» **WHAT YOU WILL DO**:
- a) In the forum thread on the Mahindra S3L2 engine rebuild, which tractor model is Willikj rebuilding the engine on?
- b) Write the next part of the forum thread on the Mahindra S3L2 engine rebuild, starting with the reply under Doggydaddy's name.
>> BEGIN PAGE EXCERPT
# Mahindra S3L2 Engine Rebuild



## Willikj (May 17, 2020)

I am rebuilding the engine on my Mahindra Max 28XL with a S3L2 Mitisbushi diesel engine. I have it apart and was going to remove the sleeves in it but for some reason there are none. My question is - has anyone ever seen this before? I thought that all diesel engines had sleeves in them. I know that I can bore out the cylinders to insert sleeves but am not sure of the fit. Should it be a slip fit or should it be tighter than that?

Thanks for any help in advance


----------



## HarveyW (Sep 15, 2014)

Howdy Willikj, welcome to the forum.

For many years (50-60 years) tractor manufacturers have been using "parent bore" engines. WHY?? Because it's cheaper to produce a parent bore engine than one with sleeves in it. When it needs rebuilding, you have to bore it out and install sleeves.


----------



## Bob Hays (Sep 9, 2021)

I am rebuilding a Mitsubishi S3L2 diesel engine. In all of the manuals i have and on line there is no spec for the piston protrusion. Can anyone help? thanks Bob


----------



## Doggydaddy (Sep 18, 2021)
>> END PAGE EXCERPT
>> BEGIN STORED ROWS
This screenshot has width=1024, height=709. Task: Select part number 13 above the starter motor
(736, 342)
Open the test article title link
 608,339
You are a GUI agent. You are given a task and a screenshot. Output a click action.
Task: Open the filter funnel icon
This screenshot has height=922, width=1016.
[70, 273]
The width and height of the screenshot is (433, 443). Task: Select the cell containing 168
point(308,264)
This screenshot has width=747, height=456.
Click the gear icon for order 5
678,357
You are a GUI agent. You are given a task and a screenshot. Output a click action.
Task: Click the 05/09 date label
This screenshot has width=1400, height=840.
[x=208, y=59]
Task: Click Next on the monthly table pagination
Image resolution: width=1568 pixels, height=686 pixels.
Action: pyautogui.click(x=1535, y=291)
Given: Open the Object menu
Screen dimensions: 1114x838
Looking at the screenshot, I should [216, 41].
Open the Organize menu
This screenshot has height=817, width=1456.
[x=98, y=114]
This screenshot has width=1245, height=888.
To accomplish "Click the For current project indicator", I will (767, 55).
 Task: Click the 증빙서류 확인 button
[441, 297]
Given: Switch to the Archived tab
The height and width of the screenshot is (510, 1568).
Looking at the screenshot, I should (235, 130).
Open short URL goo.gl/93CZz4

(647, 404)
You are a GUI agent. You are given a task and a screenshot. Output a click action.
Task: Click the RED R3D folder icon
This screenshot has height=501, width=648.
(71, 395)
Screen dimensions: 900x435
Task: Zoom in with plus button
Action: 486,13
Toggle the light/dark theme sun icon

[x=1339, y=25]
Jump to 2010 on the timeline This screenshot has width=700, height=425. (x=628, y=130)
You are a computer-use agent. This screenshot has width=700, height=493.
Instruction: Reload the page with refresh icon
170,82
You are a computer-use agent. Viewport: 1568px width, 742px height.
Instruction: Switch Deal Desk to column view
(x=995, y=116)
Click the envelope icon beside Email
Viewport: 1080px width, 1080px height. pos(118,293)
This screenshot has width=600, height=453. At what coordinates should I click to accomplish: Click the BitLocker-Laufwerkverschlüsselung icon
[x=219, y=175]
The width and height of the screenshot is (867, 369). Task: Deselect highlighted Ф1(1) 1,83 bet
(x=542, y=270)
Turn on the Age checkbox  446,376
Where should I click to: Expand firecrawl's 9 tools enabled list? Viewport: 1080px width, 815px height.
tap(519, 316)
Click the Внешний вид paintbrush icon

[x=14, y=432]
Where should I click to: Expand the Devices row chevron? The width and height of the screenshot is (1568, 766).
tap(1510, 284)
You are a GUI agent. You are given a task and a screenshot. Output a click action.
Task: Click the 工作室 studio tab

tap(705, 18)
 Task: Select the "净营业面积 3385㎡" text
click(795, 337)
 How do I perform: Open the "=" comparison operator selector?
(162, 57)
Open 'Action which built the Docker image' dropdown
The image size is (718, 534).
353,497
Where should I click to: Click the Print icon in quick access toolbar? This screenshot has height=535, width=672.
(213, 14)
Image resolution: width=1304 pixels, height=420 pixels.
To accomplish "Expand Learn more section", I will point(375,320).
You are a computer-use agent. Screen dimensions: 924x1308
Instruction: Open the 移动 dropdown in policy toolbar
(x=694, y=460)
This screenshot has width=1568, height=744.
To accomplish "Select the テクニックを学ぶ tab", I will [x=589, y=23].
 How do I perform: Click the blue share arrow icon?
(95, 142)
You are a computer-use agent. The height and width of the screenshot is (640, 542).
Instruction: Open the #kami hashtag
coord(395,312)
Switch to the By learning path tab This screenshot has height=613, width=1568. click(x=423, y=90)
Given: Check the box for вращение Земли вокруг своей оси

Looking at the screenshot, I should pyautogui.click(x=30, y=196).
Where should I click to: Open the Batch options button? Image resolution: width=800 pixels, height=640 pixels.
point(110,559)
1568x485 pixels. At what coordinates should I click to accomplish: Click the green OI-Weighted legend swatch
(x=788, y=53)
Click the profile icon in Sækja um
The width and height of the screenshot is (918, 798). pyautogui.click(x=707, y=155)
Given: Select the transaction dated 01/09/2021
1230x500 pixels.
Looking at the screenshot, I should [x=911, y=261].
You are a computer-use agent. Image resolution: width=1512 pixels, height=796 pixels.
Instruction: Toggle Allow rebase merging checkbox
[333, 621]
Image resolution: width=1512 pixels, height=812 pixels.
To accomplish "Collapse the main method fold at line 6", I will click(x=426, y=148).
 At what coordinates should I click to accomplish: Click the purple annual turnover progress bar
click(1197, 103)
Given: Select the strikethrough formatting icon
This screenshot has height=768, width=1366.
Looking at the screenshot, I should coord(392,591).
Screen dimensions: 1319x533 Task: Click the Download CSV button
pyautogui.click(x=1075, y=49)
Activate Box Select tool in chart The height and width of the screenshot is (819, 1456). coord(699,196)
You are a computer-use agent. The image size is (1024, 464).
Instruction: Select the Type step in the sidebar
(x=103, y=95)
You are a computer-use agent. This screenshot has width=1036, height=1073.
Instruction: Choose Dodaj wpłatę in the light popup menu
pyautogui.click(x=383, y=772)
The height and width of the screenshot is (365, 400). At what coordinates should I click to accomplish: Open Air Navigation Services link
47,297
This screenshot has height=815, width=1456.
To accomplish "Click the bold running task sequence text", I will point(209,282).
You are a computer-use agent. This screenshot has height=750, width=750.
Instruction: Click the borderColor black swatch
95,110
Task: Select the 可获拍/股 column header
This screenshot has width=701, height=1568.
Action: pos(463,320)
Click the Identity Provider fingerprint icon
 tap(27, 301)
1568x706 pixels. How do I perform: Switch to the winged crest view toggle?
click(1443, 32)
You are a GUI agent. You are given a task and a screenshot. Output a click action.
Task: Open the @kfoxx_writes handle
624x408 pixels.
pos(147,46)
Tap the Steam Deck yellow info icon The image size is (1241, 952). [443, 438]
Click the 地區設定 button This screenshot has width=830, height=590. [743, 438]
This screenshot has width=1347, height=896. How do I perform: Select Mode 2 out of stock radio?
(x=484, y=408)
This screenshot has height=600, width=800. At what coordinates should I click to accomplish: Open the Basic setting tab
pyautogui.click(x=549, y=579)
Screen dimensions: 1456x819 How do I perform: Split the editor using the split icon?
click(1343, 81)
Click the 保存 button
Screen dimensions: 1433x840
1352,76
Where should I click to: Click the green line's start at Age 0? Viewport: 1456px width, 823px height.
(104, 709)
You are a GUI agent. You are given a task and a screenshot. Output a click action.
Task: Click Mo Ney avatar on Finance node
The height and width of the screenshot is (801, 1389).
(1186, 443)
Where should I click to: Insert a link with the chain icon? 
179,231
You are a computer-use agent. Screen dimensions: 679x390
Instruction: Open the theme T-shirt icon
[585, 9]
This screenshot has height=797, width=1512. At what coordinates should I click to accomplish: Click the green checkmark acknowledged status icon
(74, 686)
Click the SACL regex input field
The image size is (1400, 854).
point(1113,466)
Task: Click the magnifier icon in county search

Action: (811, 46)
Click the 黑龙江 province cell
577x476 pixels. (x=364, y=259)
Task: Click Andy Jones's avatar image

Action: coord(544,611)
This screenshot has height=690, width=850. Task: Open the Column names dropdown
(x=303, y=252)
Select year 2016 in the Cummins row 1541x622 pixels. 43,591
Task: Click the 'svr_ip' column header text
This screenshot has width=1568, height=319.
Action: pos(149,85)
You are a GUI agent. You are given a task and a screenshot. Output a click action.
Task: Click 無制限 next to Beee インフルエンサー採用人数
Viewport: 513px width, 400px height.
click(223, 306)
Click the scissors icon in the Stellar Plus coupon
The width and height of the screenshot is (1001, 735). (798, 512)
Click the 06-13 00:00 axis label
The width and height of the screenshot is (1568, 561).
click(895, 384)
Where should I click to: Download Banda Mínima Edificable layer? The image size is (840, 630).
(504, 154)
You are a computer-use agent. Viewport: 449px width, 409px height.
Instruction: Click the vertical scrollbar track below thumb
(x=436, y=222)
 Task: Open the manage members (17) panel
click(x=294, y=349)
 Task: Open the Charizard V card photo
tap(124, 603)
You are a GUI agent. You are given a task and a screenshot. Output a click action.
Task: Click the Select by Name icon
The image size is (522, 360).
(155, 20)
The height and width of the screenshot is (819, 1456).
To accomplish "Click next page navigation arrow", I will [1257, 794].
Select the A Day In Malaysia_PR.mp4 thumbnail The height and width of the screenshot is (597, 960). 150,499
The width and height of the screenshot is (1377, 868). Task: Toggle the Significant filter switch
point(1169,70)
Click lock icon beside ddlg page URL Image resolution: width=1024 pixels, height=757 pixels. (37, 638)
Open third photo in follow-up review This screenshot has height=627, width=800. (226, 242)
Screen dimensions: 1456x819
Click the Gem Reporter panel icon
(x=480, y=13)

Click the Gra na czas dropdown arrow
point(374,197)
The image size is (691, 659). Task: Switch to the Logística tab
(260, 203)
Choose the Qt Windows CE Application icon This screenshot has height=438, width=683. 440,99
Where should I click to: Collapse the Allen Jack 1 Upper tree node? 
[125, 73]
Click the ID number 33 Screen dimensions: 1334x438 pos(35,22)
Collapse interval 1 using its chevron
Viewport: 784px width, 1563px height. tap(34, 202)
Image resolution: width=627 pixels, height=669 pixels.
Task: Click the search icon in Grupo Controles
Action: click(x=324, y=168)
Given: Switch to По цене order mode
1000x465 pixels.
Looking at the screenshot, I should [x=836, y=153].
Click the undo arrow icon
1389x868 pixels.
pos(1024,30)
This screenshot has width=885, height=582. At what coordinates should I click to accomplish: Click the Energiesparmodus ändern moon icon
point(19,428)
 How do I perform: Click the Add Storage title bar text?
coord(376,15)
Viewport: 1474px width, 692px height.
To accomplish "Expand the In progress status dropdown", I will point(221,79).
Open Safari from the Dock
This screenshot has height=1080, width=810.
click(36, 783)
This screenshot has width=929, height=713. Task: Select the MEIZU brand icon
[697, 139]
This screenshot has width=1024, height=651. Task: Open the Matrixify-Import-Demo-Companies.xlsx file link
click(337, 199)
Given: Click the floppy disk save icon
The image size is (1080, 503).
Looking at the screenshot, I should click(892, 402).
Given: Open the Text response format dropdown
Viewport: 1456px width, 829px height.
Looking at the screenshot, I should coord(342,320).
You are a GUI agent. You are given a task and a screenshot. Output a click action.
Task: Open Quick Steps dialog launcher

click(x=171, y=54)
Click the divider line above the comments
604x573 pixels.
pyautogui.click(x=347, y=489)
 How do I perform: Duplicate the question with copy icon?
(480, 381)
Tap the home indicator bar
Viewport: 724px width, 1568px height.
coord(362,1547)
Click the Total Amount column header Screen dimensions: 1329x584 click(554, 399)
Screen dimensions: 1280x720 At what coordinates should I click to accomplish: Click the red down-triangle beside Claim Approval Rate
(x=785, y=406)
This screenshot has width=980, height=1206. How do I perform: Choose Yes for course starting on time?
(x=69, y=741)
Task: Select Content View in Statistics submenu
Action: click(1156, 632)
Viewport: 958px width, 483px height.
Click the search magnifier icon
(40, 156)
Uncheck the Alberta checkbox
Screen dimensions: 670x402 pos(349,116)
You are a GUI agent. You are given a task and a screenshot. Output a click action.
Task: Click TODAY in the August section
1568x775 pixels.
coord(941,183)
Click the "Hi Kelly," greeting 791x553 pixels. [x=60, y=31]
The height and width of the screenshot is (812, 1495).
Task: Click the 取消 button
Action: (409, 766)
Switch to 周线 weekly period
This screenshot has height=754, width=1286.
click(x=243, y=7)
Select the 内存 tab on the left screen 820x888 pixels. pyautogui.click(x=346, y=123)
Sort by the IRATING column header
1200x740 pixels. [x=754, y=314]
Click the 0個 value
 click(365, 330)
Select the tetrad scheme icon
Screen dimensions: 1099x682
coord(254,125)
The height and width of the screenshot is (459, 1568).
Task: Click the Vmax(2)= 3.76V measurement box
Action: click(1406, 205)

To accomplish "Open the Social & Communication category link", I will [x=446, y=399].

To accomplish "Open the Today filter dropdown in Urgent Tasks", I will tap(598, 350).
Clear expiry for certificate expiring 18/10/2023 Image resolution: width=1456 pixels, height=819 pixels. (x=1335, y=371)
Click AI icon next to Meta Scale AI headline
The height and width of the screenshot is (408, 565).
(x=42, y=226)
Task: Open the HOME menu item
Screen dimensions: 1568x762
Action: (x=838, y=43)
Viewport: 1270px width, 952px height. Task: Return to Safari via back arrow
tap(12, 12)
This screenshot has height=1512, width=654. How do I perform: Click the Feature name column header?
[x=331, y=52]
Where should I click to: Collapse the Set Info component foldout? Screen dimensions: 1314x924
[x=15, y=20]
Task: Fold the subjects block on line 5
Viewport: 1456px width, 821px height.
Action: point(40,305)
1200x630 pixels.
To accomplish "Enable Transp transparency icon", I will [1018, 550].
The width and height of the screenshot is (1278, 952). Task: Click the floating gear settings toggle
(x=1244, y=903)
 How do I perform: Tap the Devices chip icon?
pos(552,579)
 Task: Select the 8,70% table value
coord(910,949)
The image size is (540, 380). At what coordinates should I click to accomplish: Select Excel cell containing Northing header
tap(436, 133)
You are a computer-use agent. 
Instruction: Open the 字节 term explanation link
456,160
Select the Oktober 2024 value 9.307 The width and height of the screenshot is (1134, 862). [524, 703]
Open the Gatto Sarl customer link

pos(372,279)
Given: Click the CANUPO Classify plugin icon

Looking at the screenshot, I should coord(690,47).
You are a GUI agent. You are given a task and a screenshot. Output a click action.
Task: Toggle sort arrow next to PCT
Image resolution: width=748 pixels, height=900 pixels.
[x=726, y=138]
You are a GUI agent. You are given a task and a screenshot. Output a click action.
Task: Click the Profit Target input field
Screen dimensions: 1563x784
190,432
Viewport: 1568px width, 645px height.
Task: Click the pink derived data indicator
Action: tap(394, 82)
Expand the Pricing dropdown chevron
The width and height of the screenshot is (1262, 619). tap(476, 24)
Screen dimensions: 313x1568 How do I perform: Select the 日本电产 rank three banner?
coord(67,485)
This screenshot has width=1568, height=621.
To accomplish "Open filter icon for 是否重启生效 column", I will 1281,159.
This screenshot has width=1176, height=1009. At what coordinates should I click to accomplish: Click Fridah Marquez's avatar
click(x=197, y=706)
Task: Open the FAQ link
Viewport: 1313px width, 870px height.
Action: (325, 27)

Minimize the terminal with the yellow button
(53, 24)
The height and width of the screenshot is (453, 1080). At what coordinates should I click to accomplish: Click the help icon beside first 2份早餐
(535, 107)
>> END STORED ROWS
» **REPLIES**:
- a) A Mahindra Max 28XL.

- b)
Willikj said:


> I am rebuilding the engine on my Mahindra Max 28XL with a S3L2 Mitisbushi diesel engine. I have it apart and was going to remove the sleeves in it but for some reason there are none. My question is - has anyone ever seen this before? I thought that all diesel engines had sleeves in them. I know that I can bore out the cylinders to insert sleeves but am not sure of the fit. Should it be a slip fit or should it be tighter than that?
> 
> Thanks for any help in advance


Willikj, did you ever find an answer to your sleeve question?


----------



## Bob Hays (Sep 9, 2021)

No, no one has responded to my piston protrusion question. 
Bob


----------



## Doggydaddy (Sep 18, 2021)

Bob Hays said:


> No, no one has responded to my piston protrusion question.
> Bob


I just bought a 2816 with a rod knock and marginal compression in 3 cylinders, getting ready for an overhaul. I ordered the dealer service manual (not sure if you have it already), I'll see if that has any reference. I tried the Mitsubishi S3l2 service manual and it doesnt even mention sleeves.


----------



## Bob Hays (Sep 9, 2021)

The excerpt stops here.